Skeletal muscle microRNAs appear to be sensitive to mechanical stimulation. We previously found that the muscle specific miRs, miR-1 and miR-133a increased in human skeletal muscle myoblasts after exposure to the moderate stretch regimen for two weeks in 8% serum differentiation medium but decreased in response to stretch when the medium had 2% serum [23]. Downstream changes to miR targets were not investigated. Continuous cyclic stretch (0.17 Hz, 5% stretch for 48 hours) upregulated miR-146a, which affected levels of its target, Numb, and promoted proliferation inhibited myogenesis and an anti-miR to miR-146 blocked strength-induced proliferation and led to myoblast differentiation [24]. Levels of miR-1 and 133a are downregulated in muscle hypertrophy models [25]. Further, validated targets for key muscle-specific miRNAs (both skeletal and cardiac), such as SRF, RhoA, and cdc42, are also crucial in signaling pathways associated with mechanical stimulation [12],[26],[27].

[Stored records]
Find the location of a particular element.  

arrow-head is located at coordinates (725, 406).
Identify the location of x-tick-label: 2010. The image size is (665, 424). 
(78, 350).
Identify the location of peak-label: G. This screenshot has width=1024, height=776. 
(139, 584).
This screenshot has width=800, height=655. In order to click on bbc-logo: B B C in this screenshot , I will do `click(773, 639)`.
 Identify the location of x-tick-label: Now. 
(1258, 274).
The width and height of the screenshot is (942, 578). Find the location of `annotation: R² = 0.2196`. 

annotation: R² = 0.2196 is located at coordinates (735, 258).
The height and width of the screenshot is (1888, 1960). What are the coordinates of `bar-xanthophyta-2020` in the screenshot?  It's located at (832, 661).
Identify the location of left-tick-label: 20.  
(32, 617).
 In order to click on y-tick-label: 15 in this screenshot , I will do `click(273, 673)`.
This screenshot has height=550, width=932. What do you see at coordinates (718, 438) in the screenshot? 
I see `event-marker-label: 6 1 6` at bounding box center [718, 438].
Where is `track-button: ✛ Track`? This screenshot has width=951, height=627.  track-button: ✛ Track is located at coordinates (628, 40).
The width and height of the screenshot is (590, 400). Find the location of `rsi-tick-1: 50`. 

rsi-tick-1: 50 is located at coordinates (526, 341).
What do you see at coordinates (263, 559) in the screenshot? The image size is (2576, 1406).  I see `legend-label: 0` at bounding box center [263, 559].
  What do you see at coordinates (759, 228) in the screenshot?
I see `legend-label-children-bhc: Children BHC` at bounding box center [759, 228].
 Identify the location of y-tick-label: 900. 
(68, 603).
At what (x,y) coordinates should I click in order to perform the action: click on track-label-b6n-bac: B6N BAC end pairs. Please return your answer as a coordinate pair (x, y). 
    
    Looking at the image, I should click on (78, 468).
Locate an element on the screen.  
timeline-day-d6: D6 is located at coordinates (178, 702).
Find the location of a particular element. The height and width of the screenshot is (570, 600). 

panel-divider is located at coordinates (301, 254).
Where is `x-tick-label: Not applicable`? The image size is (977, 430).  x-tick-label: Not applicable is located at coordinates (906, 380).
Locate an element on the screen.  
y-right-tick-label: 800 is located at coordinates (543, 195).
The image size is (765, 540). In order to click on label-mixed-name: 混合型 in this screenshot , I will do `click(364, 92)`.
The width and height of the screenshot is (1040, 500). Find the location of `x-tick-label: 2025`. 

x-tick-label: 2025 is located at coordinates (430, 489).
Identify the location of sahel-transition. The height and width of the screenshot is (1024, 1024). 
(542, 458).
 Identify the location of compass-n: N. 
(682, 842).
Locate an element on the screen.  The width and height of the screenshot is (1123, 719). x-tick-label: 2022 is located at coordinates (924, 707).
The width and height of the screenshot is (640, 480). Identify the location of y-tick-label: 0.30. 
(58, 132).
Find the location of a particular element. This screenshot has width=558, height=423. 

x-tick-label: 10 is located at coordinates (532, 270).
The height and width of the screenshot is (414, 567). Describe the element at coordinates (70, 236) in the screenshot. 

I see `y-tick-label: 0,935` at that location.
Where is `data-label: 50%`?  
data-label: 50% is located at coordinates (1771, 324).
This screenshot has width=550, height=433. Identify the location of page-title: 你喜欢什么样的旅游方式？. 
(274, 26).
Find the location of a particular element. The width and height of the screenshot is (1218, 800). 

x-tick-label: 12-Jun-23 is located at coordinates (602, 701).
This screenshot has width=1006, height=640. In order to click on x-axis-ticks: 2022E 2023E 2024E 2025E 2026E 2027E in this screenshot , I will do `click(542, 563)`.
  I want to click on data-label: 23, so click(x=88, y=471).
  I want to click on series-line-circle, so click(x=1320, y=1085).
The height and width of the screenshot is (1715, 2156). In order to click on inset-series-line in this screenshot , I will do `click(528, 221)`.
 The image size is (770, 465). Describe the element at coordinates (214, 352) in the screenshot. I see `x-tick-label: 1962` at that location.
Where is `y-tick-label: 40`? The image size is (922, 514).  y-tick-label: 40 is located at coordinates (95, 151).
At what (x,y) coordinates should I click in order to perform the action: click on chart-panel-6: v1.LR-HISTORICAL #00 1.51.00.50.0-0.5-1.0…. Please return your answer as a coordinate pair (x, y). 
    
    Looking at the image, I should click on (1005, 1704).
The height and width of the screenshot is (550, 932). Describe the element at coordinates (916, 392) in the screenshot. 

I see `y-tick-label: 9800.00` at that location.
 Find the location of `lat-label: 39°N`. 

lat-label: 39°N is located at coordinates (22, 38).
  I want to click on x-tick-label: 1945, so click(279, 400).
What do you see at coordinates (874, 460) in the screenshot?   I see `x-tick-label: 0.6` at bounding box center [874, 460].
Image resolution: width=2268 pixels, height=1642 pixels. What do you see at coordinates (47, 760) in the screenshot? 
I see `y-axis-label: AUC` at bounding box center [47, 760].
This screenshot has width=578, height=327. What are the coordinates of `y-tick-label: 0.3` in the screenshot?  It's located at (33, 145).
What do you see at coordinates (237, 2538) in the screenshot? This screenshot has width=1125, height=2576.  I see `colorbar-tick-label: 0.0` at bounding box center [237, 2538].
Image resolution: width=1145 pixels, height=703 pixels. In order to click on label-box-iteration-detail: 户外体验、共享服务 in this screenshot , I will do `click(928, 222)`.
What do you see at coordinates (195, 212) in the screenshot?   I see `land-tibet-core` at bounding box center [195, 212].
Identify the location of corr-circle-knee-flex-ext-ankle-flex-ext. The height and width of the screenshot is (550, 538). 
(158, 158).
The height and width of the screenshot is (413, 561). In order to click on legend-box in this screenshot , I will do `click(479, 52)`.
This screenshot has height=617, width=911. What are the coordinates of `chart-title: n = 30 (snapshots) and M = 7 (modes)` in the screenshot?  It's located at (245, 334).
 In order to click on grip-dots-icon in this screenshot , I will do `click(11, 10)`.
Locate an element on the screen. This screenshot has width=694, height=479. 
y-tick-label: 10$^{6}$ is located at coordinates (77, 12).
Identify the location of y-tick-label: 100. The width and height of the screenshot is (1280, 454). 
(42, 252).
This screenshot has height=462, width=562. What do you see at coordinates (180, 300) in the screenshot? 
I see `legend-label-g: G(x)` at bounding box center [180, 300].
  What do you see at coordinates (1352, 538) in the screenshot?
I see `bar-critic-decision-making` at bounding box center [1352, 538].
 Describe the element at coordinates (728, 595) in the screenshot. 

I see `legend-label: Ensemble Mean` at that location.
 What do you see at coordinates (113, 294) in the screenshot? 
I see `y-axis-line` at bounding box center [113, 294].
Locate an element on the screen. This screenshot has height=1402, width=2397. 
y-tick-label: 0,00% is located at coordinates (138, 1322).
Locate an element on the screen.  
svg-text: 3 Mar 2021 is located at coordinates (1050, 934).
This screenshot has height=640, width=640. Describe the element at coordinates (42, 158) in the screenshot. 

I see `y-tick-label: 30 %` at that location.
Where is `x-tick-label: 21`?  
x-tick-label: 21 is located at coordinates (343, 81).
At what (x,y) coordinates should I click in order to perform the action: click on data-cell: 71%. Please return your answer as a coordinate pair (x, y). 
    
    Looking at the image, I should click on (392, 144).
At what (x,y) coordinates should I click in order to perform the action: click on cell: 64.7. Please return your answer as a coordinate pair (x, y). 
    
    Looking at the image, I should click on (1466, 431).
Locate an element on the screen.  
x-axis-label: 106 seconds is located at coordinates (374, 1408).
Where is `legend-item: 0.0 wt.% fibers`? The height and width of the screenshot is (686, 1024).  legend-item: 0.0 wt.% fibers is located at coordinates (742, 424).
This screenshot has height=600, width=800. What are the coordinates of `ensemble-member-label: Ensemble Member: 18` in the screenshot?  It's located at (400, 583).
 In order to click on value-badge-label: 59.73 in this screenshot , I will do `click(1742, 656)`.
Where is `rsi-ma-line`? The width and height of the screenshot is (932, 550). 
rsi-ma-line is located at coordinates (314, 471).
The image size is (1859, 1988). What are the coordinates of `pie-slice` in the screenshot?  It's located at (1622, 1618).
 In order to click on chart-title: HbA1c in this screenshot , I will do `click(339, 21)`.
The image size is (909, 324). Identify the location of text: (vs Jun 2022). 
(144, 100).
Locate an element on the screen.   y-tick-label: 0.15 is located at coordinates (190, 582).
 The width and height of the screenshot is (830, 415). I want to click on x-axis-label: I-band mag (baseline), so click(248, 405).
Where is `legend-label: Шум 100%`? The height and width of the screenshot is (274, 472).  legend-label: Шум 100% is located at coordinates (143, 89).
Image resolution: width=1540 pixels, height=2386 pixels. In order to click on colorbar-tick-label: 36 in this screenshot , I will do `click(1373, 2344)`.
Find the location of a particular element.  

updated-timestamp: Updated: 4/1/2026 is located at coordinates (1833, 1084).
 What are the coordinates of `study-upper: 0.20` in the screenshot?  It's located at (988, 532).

Assignment: In the passage on skeletal muscle microRNAs, translate this sentence into Spanish: "Skeletal muscle microRNAs appear to be sensitive to mechanical stimulation."

Solution to this problem: Los microARN del músculo esquelético parecen ser sensibles a la estimulación mecánica.